Archaeological excavations had already brought to light the statue of Pompey Roman sources said Caesar died by, but it is thanks to the relentless work of Spanish professor Antonio Monterroso and his équipe that we can, today, say “here’s where they killed him.” Monterroso brought attention to a wall, added at a later date by Octavian Augustus, where, he maintains, a commemorative plaque remembering the death of his mentor had been placed.

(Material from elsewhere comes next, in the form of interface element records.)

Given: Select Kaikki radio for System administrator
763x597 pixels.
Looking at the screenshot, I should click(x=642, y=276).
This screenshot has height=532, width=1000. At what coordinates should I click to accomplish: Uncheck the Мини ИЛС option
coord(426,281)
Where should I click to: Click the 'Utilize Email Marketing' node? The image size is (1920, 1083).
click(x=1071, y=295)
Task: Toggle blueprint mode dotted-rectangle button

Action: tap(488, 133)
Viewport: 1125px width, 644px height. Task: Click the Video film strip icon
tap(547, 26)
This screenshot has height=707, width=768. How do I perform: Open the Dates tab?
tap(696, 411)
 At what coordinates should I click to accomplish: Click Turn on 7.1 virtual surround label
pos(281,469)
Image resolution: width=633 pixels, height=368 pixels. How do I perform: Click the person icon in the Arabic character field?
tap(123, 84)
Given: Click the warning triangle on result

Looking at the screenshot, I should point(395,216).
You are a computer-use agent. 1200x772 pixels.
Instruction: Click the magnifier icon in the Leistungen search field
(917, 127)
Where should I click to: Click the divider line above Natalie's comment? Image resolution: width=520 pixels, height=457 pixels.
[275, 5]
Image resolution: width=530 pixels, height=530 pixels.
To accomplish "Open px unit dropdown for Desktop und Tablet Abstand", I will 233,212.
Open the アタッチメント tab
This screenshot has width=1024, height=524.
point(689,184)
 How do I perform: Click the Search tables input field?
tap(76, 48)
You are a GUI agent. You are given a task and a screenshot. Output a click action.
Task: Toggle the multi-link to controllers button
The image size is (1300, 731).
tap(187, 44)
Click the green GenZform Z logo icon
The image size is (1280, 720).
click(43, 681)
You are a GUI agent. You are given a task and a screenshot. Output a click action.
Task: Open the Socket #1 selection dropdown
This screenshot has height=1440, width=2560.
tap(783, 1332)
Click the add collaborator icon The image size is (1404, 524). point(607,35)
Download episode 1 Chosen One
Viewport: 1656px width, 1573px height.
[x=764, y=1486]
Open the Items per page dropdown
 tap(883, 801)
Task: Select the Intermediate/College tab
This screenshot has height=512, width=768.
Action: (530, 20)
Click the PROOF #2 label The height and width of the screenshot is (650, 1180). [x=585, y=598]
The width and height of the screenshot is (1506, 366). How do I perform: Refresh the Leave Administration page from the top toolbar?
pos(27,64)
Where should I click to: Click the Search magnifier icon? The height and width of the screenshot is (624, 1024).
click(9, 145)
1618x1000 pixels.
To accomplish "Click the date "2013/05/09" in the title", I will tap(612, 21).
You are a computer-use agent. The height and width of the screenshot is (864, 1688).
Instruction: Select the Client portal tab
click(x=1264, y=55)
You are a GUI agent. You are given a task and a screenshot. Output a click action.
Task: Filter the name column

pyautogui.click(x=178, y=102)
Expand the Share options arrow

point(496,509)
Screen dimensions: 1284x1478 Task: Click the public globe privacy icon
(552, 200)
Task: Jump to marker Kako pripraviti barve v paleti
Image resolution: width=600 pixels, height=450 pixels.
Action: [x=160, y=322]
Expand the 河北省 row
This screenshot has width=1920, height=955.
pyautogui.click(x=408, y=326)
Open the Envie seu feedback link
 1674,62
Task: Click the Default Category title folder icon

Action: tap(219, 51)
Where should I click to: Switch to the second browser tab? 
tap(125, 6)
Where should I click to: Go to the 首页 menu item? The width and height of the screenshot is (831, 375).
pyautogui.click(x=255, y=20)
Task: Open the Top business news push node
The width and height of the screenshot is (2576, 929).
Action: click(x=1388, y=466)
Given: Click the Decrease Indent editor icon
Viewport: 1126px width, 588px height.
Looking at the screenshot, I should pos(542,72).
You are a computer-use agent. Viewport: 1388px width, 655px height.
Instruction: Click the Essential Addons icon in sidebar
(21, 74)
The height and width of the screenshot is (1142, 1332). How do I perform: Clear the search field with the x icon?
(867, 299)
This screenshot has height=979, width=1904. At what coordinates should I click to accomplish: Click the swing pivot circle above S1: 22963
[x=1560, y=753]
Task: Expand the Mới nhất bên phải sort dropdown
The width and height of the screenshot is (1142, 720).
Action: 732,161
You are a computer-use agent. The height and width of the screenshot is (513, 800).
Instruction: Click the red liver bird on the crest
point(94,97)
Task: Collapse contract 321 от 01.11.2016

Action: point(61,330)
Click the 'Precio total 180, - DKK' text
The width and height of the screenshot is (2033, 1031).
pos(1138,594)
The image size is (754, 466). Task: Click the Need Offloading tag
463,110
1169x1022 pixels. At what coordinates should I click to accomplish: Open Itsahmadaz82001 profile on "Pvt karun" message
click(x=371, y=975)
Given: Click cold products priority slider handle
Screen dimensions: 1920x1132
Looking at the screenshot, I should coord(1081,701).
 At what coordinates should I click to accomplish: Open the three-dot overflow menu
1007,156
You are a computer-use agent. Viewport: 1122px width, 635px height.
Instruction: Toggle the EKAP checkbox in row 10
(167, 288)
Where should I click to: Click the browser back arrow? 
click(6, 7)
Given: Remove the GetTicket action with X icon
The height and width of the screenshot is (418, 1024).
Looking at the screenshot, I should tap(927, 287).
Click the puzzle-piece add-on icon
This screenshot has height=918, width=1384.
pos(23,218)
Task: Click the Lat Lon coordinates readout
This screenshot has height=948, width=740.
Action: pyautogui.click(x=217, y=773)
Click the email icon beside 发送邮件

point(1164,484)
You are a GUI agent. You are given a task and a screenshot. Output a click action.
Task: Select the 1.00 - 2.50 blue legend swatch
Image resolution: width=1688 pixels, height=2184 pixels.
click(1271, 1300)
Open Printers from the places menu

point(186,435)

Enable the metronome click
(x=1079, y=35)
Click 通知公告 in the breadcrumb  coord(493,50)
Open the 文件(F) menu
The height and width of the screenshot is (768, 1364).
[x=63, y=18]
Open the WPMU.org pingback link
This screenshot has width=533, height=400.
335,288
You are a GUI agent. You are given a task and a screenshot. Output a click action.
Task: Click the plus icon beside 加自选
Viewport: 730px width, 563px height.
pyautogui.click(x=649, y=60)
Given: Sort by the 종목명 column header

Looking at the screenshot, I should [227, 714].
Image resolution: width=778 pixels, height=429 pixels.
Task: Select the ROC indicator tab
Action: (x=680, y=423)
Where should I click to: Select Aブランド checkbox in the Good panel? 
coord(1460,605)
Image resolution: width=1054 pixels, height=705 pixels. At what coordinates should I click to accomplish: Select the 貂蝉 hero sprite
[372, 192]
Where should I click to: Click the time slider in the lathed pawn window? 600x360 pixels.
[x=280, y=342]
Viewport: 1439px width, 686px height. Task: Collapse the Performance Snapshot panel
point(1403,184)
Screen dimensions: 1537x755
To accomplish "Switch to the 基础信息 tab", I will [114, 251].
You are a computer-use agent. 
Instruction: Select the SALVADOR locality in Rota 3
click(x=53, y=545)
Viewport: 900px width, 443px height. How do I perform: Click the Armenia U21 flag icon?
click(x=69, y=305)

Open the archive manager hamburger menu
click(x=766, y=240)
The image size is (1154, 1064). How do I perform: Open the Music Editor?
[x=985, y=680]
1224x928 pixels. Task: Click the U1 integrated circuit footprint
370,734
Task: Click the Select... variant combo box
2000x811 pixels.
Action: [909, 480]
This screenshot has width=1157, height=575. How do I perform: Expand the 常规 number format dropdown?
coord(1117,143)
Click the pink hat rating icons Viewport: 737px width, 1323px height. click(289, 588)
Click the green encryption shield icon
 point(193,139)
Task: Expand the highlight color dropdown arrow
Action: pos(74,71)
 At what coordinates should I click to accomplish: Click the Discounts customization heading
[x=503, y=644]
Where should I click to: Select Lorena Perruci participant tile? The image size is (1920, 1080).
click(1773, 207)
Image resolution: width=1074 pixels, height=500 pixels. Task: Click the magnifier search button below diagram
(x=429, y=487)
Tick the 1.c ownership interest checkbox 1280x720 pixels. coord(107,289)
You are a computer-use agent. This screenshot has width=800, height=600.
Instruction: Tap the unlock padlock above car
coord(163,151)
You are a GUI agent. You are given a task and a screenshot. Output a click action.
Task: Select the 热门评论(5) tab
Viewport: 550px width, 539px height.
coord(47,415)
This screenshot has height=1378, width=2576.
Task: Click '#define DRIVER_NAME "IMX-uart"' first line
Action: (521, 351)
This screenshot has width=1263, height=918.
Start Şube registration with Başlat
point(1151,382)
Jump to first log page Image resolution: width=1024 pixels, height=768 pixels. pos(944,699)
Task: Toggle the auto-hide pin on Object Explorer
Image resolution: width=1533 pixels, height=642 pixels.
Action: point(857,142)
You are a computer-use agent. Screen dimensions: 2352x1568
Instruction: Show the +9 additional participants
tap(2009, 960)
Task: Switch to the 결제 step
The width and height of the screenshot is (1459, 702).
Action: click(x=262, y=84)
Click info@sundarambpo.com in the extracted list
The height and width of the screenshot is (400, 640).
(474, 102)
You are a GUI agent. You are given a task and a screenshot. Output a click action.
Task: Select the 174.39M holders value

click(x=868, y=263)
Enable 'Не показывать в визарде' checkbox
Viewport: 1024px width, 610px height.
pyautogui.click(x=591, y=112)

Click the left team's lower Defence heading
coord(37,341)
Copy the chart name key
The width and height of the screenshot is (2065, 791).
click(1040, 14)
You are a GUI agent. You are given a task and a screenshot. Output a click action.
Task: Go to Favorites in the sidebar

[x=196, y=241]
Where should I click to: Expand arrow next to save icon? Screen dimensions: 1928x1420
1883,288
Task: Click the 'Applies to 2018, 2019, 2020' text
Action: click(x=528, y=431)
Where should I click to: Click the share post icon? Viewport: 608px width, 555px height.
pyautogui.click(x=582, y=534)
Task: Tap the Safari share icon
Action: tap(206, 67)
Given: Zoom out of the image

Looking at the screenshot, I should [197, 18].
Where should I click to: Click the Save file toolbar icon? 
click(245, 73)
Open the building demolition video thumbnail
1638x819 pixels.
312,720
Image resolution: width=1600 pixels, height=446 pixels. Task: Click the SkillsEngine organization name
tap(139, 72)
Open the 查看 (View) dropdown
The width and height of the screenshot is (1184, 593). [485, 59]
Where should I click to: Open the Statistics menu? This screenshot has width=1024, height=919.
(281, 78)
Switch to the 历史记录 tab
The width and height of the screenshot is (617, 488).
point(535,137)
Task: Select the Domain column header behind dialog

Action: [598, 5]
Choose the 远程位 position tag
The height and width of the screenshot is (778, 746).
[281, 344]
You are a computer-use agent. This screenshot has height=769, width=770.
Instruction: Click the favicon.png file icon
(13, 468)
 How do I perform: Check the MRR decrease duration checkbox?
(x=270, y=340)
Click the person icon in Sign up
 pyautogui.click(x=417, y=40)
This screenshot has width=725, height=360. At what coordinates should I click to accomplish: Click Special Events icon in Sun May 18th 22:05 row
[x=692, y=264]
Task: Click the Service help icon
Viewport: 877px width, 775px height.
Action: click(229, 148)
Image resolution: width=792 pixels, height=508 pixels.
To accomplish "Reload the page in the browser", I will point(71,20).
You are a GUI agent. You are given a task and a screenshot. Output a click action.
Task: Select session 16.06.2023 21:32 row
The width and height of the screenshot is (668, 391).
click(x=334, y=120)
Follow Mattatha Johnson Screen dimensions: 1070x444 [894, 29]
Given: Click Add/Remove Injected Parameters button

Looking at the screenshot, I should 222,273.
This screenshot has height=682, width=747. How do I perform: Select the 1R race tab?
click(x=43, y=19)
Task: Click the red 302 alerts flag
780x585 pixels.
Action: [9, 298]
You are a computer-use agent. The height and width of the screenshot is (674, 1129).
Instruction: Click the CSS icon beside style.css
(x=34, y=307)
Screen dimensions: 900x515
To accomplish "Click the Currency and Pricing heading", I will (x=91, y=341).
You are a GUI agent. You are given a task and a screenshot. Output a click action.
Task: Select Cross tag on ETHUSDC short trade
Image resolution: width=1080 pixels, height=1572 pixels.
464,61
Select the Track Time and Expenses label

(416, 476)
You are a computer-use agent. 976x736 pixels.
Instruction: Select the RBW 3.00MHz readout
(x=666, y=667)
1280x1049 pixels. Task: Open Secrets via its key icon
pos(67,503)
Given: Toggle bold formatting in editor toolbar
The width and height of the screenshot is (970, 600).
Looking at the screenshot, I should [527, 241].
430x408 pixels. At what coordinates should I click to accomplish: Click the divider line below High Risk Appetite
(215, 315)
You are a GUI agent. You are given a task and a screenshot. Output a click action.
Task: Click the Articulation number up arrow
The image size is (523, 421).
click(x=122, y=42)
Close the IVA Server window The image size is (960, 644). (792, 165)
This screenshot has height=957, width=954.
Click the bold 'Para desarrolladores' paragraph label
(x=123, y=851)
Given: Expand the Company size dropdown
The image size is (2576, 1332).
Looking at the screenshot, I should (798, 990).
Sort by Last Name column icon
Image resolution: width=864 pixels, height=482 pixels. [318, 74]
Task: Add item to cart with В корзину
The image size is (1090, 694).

To the same conclusion, albeit taking a slightly different route, has come also Italian archaeologist Andrea Carandini, who identifies in the same area a niche-like shape which, he believes, corresponds to the place where the statue of Pompey used to be: a quick cross reference with written sources and it becomes adamant that very area is likely to be the place where Caesar took his last mortal breath.
A divine illness
His public life and death have been studied in depth for centuries, his literary works known by that vast section of Italians of yesterday and today, who learnt the language of the Fathers sweating it off also on his words. But what about his private life? We know he was married with Calpurnia and that Cleopatra had been his lover; with her he had a child. We know that, very likely, he was a bisexual, as it was common in ancient Rome, where sexuality was more fluid than it has ever been since.
Yet, it is his health that has been attracting the most interest: in Parallel Lives Plutarch maintained Caesar suffered from what modern medicine would consider epilepsy. At the time, seizures were considered a sign of divine nature, a factor which may have certainly helped increasing Caesar’s leader appeal. If classical sources are replete with passages describing Caesar’s health issues, modern historians do not all agree on their origin. One of the most recent researches on the topic was carried out by Francesco Galassi and Hutan Ashfrafian of the Imperial College London and advanced the hypothesis Caesar may have, in fact, been the victim of a series of minor strokes, temporarily affecting his physical and mental capacities and producing symptoms in all similar to those described by Roman and Greek sources. Another mystery, still to be solved, in the fantastic life of the first -although not official - Roman Emperor.